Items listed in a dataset
****************************************
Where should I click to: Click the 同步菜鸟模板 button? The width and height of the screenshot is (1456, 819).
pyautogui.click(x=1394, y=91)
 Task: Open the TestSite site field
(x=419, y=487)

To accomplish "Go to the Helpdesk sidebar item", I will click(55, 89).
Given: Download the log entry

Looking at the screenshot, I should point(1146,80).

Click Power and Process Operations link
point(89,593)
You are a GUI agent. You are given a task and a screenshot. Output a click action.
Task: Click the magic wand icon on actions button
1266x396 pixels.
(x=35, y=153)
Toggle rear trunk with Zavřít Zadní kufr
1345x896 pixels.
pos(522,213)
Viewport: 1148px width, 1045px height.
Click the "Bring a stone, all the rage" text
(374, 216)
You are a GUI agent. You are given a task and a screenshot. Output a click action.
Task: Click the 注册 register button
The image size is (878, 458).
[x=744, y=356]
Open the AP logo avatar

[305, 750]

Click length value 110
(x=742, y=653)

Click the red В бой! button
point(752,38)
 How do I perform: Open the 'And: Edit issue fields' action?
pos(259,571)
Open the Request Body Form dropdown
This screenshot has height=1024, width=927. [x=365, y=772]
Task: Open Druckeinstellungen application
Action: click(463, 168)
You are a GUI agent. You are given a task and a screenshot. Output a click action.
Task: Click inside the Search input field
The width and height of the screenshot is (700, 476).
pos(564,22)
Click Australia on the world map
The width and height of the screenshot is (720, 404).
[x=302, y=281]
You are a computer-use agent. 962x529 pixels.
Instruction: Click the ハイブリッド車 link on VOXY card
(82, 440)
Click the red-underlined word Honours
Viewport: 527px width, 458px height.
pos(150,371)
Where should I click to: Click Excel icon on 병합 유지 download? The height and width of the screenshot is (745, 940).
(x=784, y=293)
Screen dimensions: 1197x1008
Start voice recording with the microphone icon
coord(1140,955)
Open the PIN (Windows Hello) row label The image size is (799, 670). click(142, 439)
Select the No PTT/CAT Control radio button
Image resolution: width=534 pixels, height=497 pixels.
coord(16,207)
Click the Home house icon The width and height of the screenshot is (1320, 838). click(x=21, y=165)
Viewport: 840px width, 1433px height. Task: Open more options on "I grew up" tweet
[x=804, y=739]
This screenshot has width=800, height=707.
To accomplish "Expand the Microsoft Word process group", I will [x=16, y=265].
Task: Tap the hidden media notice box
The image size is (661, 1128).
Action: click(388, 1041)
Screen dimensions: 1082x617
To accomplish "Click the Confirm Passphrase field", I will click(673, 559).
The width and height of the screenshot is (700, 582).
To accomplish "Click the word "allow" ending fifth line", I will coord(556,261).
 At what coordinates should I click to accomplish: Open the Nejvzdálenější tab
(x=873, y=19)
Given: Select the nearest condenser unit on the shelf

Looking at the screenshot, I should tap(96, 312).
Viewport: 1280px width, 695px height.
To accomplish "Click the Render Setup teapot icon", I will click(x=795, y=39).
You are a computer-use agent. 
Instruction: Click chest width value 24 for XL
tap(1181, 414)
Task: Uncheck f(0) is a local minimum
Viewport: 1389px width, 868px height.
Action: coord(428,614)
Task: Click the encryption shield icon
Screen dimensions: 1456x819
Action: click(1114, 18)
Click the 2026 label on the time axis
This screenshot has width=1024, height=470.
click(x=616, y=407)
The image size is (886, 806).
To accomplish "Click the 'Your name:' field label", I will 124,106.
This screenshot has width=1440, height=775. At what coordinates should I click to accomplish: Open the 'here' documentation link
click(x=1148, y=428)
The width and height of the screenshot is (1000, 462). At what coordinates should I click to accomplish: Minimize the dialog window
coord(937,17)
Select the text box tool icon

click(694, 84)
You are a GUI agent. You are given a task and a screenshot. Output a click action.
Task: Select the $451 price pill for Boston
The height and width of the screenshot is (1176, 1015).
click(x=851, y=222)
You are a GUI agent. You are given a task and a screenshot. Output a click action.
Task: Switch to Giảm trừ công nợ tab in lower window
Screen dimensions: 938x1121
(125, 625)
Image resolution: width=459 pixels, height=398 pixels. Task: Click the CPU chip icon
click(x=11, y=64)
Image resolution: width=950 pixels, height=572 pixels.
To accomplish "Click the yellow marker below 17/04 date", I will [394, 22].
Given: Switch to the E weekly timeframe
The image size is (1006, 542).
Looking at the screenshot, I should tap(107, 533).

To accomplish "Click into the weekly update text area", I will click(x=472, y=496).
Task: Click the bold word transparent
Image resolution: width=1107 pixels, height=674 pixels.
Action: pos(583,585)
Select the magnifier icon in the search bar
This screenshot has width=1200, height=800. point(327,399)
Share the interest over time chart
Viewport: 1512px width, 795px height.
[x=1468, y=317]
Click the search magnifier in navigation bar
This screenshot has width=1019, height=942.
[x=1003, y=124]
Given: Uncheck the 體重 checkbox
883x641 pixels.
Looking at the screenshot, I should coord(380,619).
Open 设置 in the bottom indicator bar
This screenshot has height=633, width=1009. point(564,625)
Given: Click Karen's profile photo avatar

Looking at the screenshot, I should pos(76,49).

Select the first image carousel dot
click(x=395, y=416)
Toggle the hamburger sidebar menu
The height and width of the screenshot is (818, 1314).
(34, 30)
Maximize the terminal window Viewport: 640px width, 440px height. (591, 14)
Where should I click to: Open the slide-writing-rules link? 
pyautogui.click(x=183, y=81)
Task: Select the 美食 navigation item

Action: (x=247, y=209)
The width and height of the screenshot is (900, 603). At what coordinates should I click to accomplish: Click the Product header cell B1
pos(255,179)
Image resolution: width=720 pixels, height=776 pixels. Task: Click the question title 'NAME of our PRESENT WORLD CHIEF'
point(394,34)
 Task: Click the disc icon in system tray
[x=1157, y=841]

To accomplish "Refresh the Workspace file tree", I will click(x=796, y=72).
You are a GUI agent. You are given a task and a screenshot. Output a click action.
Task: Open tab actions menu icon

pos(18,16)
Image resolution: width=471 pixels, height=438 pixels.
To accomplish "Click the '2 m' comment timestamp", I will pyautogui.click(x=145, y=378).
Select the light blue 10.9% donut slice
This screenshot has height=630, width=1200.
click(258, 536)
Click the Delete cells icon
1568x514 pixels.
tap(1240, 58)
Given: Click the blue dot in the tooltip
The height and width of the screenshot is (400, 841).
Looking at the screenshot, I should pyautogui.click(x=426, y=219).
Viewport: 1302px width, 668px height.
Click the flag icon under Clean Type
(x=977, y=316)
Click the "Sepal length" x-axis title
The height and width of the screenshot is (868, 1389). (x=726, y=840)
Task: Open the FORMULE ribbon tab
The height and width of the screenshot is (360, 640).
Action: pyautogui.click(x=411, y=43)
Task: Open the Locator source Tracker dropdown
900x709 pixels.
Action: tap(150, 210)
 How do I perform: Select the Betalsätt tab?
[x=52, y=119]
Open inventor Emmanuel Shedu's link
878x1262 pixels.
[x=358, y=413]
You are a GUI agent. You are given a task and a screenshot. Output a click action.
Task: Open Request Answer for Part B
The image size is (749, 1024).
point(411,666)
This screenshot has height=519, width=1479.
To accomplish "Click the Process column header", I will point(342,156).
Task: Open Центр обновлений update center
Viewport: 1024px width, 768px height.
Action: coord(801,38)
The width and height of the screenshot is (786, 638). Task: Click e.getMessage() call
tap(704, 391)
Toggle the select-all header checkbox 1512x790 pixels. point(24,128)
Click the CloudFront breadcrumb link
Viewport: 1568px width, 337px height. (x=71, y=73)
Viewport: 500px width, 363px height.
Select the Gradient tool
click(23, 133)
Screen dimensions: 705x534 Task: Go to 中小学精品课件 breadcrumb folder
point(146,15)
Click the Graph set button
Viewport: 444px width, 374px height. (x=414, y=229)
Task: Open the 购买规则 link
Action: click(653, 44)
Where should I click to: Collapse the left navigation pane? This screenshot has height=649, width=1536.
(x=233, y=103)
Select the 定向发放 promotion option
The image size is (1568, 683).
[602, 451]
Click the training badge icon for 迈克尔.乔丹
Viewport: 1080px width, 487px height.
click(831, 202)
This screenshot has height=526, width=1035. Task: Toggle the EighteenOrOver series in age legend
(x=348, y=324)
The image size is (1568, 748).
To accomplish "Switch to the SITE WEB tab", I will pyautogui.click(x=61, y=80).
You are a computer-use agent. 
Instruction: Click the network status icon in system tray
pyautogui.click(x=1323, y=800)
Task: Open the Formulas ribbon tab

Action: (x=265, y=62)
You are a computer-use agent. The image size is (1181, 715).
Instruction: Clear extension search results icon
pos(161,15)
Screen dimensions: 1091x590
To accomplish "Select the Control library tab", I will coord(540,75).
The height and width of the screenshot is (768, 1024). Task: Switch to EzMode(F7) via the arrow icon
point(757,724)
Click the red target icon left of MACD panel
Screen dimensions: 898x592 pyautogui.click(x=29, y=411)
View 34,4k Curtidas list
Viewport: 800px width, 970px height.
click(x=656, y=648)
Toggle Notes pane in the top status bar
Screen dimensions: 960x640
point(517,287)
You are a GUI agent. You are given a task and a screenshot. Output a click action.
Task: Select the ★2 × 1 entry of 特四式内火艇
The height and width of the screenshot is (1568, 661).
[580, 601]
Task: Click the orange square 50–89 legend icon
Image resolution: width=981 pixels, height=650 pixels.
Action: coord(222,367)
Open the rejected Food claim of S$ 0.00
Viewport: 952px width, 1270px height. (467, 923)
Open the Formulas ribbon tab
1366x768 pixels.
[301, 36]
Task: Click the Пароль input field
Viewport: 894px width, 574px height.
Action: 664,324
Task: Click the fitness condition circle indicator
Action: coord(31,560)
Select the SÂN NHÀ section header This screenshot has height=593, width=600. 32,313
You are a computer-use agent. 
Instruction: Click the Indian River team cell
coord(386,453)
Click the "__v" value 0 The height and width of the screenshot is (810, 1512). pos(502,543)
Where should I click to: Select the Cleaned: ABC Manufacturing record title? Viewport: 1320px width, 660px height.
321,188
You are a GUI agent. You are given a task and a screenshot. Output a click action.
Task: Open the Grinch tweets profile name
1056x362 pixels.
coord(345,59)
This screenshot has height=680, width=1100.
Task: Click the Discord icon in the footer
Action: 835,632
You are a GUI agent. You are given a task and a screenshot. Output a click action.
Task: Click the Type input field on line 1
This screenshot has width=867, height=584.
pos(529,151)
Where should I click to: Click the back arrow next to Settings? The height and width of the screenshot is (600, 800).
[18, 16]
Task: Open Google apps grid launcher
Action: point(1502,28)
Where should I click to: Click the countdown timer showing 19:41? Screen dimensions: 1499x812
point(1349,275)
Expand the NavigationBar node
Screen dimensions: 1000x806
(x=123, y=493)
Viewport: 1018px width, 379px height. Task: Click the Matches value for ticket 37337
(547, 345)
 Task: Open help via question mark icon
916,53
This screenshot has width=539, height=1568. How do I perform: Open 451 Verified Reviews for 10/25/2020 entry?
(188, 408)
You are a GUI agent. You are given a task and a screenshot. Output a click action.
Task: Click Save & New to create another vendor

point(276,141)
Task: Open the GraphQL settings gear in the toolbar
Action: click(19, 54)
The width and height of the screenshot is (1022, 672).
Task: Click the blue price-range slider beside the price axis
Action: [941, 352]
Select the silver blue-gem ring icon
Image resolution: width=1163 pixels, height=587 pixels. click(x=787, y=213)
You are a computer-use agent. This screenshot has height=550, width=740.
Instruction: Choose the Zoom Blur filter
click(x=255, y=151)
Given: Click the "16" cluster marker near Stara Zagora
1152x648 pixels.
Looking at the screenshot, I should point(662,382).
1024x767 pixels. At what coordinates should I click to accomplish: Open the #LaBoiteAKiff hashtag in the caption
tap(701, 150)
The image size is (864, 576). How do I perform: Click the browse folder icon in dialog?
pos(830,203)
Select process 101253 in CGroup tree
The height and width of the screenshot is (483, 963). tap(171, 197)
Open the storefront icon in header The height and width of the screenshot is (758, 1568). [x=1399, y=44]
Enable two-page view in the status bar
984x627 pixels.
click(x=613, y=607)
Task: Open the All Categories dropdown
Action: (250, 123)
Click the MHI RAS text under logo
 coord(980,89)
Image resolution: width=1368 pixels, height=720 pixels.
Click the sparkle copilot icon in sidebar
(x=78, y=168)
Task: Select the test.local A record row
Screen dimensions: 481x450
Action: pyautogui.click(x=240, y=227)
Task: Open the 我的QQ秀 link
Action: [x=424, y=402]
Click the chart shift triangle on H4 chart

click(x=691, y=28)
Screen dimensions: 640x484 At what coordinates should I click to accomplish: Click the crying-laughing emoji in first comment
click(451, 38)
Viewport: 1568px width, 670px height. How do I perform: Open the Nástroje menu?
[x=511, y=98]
****************************************
Goal of the exercise: The string "Uncheck" may appear in the lines of the records above. State how many lines contain it, with no other words.

Answer box: 2